僕は、誰かのレコメンデーションすら参考にしていないのだろうか。

いや、そんなことはない。友人から教えてもらったものはチェックするし、テレビ、新聞や雑誌などに掲載されている情報は何かと気になる。インフォメーションを完全に遮断したいわけではないのだ。

つまり「あなたへのおすすめ」という言葉や思想に引っ掛かっている。

広くおすすめされるのでなく、「あなた」に対するおすすめなのだ。僕の妻でも、友人Aさんでもなく、僕へのおすすめなのだ。

僕のことを熟知してくれて、どうもありがとうございます。……とは、なかなか思えない。へそ曲がりなのかもしれないが、お節介というか、傲慢だなと思ってしまう。その精度がどれだけ高かったとしても。

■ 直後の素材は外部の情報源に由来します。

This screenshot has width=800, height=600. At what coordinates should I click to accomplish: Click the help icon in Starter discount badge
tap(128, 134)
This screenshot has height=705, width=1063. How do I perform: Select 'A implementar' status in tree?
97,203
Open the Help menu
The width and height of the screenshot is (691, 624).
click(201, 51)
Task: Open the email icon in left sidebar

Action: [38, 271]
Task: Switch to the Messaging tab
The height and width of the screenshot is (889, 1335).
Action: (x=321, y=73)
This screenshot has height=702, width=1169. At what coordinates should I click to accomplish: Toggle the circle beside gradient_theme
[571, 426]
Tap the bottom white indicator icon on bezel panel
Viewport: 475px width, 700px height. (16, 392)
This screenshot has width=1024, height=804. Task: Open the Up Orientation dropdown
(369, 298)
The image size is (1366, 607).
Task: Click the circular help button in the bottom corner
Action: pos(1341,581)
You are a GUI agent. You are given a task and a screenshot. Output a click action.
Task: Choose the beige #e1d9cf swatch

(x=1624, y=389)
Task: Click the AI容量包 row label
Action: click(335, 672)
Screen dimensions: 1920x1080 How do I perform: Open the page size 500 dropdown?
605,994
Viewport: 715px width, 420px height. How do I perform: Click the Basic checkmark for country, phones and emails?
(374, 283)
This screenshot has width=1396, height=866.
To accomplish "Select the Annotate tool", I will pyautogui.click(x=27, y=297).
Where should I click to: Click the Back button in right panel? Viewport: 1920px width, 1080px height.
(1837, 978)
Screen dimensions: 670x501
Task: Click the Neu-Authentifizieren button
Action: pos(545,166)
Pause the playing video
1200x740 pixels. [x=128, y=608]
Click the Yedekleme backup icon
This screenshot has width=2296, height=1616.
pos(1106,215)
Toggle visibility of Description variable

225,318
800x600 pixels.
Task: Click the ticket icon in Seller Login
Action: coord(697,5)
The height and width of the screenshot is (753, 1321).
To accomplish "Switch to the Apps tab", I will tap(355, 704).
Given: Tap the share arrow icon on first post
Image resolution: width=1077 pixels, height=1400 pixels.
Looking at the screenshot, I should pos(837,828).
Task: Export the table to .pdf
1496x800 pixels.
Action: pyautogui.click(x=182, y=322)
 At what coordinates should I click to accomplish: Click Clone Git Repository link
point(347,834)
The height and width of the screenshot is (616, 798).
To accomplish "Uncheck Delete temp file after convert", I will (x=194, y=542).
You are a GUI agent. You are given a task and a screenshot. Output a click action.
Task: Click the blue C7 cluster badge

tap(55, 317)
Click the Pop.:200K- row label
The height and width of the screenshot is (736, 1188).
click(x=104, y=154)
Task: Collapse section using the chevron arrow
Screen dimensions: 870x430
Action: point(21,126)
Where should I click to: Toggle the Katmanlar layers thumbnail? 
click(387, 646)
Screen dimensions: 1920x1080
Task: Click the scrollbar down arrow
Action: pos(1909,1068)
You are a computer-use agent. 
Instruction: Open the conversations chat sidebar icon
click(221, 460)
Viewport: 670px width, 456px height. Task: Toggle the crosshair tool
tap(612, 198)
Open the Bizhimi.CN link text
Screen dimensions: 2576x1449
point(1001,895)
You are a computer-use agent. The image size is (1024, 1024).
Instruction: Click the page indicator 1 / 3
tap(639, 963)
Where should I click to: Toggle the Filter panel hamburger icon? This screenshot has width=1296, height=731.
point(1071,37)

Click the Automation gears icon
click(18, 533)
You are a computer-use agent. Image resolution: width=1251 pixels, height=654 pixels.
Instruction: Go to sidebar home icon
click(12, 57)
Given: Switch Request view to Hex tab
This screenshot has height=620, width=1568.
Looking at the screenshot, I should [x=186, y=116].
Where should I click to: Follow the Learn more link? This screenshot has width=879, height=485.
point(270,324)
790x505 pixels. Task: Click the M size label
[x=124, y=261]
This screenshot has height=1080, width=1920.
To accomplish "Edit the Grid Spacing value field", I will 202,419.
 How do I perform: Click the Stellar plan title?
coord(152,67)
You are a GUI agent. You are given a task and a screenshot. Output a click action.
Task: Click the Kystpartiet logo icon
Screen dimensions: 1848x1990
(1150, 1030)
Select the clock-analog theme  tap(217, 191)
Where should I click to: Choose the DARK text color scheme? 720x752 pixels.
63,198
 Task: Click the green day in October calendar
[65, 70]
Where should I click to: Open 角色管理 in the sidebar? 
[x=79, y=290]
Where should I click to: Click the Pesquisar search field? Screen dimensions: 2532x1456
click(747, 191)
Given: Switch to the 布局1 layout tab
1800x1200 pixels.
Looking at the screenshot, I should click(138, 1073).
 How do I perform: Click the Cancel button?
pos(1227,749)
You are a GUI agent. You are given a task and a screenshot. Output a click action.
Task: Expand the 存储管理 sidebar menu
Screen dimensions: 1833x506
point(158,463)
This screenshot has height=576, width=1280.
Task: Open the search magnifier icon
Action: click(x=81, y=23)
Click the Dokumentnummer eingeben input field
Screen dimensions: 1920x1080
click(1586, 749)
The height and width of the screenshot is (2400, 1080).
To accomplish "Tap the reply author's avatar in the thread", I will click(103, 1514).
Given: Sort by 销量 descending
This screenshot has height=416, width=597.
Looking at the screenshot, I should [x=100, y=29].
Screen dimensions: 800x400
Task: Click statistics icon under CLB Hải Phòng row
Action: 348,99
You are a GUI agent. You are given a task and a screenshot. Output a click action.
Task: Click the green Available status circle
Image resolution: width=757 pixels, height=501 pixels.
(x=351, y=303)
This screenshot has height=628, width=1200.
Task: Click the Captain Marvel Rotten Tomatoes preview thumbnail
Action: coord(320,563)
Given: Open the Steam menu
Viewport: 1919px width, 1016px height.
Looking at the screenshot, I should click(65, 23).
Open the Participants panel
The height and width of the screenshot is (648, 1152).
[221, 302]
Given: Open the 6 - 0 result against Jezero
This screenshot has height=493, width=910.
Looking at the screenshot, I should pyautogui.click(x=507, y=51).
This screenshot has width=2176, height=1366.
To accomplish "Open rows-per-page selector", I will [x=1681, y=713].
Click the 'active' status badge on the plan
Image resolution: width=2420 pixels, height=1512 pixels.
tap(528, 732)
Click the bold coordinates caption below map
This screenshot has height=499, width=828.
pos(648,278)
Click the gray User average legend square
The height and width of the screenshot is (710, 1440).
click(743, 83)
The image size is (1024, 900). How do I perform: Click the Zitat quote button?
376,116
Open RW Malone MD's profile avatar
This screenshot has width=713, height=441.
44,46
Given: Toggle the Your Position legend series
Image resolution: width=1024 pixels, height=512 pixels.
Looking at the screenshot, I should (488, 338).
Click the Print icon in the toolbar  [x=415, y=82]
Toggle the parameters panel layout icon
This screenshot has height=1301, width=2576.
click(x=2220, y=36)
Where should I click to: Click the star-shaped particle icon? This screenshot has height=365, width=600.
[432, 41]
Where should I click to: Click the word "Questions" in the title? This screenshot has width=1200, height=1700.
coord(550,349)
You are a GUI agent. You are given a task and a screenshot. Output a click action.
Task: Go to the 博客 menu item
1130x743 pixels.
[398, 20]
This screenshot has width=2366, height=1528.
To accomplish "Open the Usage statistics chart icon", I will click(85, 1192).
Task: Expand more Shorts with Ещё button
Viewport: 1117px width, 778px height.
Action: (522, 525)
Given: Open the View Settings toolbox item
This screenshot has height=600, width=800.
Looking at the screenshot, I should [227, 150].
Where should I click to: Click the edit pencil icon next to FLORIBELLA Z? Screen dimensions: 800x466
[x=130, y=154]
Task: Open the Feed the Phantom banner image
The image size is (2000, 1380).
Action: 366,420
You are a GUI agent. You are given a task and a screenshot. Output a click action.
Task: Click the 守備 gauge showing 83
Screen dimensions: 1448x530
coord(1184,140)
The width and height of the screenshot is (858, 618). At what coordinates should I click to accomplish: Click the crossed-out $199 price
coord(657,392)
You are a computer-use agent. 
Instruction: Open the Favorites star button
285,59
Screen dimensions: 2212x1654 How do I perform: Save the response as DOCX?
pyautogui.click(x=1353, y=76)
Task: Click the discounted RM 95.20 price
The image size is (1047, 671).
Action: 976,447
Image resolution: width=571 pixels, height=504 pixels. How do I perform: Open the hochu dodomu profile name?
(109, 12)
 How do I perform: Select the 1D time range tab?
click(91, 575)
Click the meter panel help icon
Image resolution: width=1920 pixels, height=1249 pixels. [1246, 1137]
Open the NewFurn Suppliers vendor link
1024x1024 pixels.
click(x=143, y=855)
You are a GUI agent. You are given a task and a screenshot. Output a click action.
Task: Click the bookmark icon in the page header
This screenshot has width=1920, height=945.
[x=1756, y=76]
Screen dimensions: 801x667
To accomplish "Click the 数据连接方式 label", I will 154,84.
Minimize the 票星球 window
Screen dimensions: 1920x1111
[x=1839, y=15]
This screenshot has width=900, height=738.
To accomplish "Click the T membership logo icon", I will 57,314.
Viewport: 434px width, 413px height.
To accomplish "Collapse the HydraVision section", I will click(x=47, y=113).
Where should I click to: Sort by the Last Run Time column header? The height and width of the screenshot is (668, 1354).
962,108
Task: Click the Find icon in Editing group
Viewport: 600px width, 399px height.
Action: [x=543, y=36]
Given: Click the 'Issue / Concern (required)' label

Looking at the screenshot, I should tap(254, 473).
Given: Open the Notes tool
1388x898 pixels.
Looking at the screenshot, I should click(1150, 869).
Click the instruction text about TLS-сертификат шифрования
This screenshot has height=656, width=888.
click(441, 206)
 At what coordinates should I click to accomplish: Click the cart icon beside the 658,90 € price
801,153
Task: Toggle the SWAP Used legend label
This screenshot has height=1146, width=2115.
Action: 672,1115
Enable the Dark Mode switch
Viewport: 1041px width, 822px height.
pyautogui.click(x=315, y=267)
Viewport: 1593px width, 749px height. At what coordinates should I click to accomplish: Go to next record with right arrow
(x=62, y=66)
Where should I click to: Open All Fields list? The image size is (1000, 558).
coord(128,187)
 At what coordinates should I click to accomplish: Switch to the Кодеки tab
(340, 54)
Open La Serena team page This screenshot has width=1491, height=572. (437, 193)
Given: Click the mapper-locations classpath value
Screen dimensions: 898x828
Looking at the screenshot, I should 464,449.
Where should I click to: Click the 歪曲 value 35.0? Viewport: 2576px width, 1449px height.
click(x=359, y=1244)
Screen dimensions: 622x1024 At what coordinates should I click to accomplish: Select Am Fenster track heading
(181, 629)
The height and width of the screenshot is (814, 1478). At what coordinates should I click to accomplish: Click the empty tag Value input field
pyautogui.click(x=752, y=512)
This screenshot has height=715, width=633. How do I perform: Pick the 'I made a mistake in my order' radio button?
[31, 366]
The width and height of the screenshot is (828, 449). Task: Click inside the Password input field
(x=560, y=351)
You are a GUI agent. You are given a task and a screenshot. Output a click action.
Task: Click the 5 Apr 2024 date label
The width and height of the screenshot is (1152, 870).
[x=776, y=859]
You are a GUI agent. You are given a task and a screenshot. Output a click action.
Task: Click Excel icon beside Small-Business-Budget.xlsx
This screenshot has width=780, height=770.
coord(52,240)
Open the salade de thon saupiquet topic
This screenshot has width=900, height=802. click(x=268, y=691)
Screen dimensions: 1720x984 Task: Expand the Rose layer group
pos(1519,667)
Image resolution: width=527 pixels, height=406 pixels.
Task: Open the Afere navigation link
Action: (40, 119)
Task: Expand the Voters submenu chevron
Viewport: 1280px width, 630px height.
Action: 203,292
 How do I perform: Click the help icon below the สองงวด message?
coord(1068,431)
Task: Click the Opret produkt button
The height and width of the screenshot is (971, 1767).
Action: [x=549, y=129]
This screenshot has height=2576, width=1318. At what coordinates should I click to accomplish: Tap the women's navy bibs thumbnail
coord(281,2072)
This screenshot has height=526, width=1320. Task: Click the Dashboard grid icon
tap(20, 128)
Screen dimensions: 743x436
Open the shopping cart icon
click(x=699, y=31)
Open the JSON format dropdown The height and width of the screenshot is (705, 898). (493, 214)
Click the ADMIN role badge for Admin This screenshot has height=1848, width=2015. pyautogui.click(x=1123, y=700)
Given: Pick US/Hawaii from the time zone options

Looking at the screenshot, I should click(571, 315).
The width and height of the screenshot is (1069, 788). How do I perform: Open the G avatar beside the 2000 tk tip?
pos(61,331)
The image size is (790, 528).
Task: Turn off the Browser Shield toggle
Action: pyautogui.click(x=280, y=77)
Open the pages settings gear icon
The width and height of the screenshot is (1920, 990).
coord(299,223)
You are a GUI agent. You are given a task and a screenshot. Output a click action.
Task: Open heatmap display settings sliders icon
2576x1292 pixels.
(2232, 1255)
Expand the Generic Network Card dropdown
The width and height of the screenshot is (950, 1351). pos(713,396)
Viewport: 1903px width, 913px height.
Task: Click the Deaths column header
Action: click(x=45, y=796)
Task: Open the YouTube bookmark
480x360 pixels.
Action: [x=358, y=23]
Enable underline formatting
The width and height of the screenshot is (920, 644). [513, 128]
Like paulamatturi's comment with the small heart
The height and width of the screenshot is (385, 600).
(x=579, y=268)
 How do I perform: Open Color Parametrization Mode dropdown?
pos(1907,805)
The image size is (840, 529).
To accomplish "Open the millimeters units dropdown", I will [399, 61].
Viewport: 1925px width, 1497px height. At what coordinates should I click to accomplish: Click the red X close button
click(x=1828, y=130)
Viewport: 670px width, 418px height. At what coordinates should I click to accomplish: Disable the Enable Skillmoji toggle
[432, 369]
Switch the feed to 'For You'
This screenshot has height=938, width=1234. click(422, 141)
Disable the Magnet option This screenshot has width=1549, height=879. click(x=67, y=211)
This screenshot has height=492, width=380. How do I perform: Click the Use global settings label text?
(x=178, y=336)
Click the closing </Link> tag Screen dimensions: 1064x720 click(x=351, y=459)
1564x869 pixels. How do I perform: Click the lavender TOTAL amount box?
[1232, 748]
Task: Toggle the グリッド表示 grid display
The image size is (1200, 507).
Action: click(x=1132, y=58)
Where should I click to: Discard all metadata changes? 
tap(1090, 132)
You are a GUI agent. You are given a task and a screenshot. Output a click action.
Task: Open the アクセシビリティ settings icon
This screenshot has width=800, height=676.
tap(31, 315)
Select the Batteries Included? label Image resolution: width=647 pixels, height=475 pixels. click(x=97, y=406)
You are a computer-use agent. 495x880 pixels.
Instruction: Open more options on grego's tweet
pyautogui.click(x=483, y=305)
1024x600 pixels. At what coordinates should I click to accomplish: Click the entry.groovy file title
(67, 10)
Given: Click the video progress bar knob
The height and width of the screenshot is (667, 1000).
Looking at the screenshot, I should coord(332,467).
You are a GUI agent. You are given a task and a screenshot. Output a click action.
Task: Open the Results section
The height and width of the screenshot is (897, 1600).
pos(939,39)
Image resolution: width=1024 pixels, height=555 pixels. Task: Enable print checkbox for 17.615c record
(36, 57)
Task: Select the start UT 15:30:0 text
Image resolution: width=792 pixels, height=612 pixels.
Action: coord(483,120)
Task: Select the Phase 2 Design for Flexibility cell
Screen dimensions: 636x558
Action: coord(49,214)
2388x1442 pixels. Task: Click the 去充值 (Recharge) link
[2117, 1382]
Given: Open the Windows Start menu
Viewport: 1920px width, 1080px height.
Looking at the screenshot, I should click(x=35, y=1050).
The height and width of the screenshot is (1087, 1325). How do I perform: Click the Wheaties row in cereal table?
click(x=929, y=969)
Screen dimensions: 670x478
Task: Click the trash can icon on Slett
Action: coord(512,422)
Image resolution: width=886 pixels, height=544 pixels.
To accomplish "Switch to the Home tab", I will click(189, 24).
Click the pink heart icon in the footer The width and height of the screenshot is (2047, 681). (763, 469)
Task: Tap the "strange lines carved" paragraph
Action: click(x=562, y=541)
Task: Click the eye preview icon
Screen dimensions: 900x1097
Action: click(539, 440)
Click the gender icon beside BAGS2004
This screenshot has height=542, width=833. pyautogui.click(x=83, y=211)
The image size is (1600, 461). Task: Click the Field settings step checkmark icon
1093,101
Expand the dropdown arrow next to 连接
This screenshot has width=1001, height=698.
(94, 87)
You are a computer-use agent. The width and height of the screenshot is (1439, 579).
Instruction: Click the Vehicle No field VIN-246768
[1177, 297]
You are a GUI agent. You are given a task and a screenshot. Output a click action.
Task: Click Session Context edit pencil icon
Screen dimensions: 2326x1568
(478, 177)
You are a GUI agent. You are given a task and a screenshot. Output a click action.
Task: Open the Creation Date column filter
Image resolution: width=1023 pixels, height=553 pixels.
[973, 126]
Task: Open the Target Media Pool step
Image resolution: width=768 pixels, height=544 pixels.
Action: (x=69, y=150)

でも、別の言葉で置き換えられたら、印象が変わるかもしれない。

「あなたへのおすすめかもね」とか?

「おすすめしてもよろしいでしょうか?」とか?

傲慢さは減じるが、おすすめという言葉に違和感が残る。

「○○’s セレクション!」とかどうだろう?ちょっと元気すぎるか?

こちらへの視点が傲慢に感じるので、せめて「おれたちのチョイスだぜ」という風にしてみたい。うん。あくまでサービス提供者側の視点なんだよ、という類の傲慢さであれば、心証を損なわないのではないか。

主語がどうなっているか、誰に向けられているのか、直接的なのか間接的なのか。

考えることは山ほどある。

他社サービスを模倣するのでなく、自分たちの言葉には責任を持ちつつ、文言を選んでもらいたい。自戒もこめて。謙虚であろう。